Besmeh lahe rahmaneh rahim, alaou masaleh alah mohammad be-ahleh mohammad. .
One year of arabic lesson on school (approximately 20 years ago! )


----------



## Arden (Oct 28, 2003)

Well, good luck with your fasting, to all the Muslims of the board.


----------



## Zammy-Sam (Oct 28, 2003)

Man, this burger is soooo... uhmmmmmm... TASTY!  
Sorry, it's no disrespect. Just a trial to seperate the strong from the weak... 
Even though I should fast too, I have to admit I am too strongly "europeanized". But good luck from my side to everyone that is stronger than me!


----------



## pds (Oct 28, 2003)

It's ok, your 10 am post is nearly magreb here


----------



## ksv (Oct 28, 2003)

Thanks for your insightful post, pds. I can almost feel the atmosphere


----------



## Giaguara (Oct 28, 2003)

I can easily spend days not eating at all .. but at least i drink (coffee, water etc). Maybe ONE day of fast on ramadan way to support the muslims won't be bad .. I'll try


----------



## pds (Nov 24, 2003)

Eye eed Mubarak

Has nothing to do with the president of Egypt who will spend his Eid under the covers with a nasty flu that had him collapse in front of the parliment.

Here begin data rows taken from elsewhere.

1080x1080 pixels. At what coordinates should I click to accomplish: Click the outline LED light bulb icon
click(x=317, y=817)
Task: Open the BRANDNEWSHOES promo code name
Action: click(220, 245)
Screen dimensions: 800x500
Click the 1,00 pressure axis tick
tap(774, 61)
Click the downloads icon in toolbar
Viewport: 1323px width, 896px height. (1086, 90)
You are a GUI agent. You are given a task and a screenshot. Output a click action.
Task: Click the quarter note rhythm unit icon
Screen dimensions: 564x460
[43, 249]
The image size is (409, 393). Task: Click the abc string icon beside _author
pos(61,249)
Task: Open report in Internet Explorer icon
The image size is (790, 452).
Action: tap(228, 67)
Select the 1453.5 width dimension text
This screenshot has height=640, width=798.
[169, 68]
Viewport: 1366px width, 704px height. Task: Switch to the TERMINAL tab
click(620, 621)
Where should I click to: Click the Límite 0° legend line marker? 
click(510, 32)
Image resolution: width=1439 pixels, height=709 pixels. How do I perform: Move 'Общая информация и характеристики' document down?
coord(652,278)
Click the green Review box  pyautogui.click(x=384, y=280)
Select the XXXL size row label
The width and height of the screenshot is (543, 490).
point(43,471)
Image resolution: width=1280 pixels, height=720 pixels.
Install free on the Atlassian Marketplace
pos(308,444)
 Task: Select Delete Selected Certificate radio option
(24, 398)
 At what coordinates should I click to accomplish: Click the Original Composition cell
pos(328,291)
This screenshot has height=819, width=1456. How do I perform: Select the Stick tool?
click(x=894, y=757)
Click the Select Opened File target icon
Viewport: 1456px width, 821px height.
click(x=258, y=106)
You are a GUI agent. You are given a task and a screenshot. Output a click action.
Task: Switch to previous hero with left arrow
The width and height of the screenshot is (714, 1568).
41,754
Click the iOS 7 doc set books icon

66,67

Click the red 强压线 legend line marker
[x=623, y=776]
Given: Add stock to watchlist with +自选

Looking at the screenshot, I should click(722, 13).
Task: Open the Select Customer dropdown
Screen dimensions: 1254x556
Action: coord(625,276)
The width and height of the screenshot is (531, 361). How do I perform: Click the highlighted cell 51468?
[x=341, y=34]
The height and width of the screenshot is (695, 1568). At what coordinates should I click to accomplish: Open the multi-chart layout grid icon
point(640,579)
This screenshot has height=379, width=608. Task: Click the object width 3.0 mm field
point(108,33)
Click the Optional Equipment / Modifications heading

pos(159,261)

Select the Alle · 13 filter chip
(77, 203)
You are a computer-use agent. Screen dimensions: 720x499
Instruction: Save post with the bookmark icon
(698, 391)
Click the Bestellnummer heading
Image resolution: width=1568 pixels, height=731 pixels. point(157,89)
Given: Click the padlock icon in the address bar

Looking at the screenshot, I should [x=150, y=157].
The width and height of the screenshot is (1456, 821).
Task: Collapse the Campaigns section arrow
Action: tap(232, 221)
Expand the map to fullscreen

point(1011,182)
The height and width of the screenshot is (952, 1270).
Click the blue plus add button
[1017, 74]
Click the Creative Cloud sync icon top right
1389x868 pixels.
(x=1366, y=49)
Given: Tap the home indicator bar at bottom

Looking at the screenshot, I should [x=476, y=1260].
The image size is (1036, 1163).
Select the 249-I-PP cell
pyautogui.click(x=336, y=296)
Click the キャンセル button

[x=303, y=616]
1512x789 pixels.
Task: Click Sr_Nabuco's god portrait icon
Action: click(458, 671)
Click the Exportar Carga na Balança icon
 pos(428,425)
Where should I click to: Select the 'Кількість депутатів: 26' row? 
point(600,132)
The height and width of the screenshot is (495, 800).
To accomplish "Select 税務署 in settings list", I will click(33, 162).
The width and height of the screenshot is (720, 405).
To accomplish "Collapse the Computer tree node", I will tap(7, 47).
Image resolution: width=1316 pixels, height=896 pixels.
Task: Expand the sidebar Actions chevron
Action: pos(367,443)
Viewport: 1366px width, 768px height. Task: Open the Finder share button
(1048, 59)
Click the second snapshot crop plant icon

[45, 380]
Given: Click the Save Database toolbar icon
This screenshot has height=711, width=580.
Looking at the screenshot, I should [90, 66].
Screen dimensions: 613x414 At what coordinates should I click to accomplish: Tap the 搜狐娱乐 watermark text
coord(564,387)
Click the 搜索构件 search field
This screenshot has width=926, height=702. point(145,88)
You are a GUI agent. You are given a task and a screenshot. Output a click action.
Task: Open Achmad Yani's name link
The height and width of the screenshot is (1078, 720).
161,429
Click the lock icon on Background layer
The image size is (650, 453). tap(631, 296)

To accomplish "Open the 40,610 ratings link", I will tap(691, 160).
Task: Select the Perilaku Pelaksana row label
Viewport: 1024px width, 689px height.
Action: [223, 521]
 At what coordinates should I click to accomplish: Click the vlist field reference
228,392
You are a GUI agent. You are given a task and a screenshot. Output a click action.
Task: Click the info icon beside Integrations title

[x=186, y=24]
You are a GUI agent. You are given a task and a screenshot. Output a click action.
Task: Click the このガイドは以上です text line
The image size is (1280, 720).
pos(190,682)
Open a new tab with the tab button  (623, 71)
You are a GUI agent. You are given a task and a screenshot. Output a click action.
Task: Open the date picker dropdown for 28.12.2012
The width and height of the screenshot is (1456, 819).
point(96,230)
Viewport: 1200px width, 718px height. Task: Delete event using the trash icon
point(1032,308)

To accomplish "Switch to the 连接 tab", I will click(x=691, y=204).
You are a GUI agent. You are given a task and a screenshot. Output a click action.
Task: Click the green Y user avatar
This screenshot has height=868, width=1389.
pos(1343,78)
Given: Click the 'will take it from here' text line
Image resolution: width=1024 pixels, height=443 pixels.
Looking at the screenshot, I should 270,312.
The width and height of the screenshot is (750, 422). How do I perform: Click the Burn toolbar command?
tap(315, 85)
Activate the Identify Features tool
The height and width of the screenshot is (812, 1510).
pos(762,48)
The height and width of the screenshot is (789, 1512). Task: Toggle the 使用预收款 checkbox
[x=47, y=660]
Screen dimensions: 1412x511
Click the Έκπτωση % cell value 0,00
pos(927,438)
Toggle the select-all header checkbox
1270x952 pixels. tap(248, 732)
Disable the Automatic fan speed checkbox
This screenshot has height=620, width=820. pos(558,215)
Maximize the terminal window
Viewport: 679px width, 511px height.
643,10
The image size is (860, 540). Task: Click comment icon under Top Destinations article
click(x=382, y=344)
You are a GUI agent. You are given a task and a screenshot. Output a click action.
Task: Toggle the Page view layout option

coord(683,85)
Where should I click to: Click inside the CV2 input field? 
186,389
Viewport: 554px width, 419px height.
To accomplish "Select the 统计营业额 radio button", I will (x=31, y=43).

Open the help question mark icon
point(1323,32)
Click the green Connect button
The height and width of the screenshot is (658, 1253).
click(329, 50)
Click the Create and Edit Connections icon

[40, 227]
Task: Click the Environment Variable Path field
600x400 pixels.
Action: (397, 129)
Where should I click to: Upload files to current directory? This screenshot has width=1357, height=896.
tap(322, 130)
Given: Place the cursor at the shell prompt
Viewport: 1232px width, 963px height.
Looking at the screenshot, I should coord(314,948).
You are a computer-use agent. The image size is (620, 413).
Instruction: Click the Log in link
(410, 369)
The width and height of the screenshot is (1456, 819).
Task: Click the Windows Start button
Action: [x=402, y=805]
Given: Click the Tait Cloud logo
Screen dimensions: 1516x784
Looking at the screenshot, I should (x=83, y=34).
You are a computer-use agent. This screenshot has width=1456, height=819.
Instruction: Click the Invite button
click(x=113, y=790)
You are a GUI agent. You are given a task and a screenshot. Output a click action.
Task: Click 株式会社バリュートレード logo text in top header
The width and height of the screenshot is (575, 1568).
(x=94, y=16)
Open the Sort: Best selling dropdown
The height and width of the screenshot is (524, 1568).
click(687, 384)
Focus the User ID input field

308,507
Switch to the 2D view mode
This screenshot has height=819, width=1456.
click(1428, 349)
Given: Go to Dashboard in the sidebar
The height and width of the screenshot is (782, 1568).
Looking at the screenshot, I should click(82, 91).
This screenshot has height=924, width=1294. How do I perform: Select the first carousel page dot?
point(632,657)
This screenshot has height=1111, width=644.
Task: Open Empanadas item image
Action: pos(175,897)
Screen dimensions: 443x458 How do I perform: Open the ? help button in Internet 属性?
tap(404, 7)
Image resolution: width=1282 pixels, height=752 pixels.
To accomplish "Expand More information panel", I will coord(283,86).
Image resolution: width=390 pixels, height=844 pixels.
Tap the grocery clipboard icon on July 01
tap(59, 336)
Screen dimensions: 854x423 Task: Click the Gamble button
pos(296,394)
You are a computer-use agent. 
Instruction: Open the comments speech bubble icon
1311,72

it means Great Feast or Happy Feast which comes at the end of the fast. Tomorrow morning is the offering (wafa I think) so we'll sleep in  and then three days of merry-making.

In Egypt, although they started earlier, people were told on Sunday that they would end the month today, not yesterday. You've gotta love the randomness of a lunar calendar! 

Eye eed Mubarak to one and all. Gia, how did your abstinence go?


----------



## Giaguara (Nov 24, 2003)

Oh, my abstinence .. i was without eating the weekend before this one. just to clear up some confusion but .. hey, 3 days no food, it sounds like more than i actually planned to do (as a non-muslim). well, now tell about the end-of-ramadan party .. if anyone has any great pictures, those would be great to see too


----------



## pds (Nov 25, 2003)

We were awakened this morning to the sound of prayer. It was rather surreal, different than the normal shouting that comes from the 5 mosques that assail the ear with what sounds like rabble rousing every Friday through lousy sound systems. 

Today it was the various congregations, reciting some prayer in unison. There is one mosque that attracts around 1,000 of the faithful, they sit in the streets outside the building. I am always moved to hear a large choir. All of the differences of tone, people who can't sing, keep a different tempo, are tone deaf (there are lots of them here  ) blend together to make beautiful music. It was a sweet sound, rich in texture.

I guess they were reciting a surah from the Q'uran. It went on for around half an hour, and then stopped. The silence was precious, somehow special because Cairo is one of the noisiest places on the green face of the planet.

Now it's time for the first morning breakfast in a month!


----------



## Zammy-Sam (Nov 25, 2003)

Hehe  Congrats, pds! You did it!


----------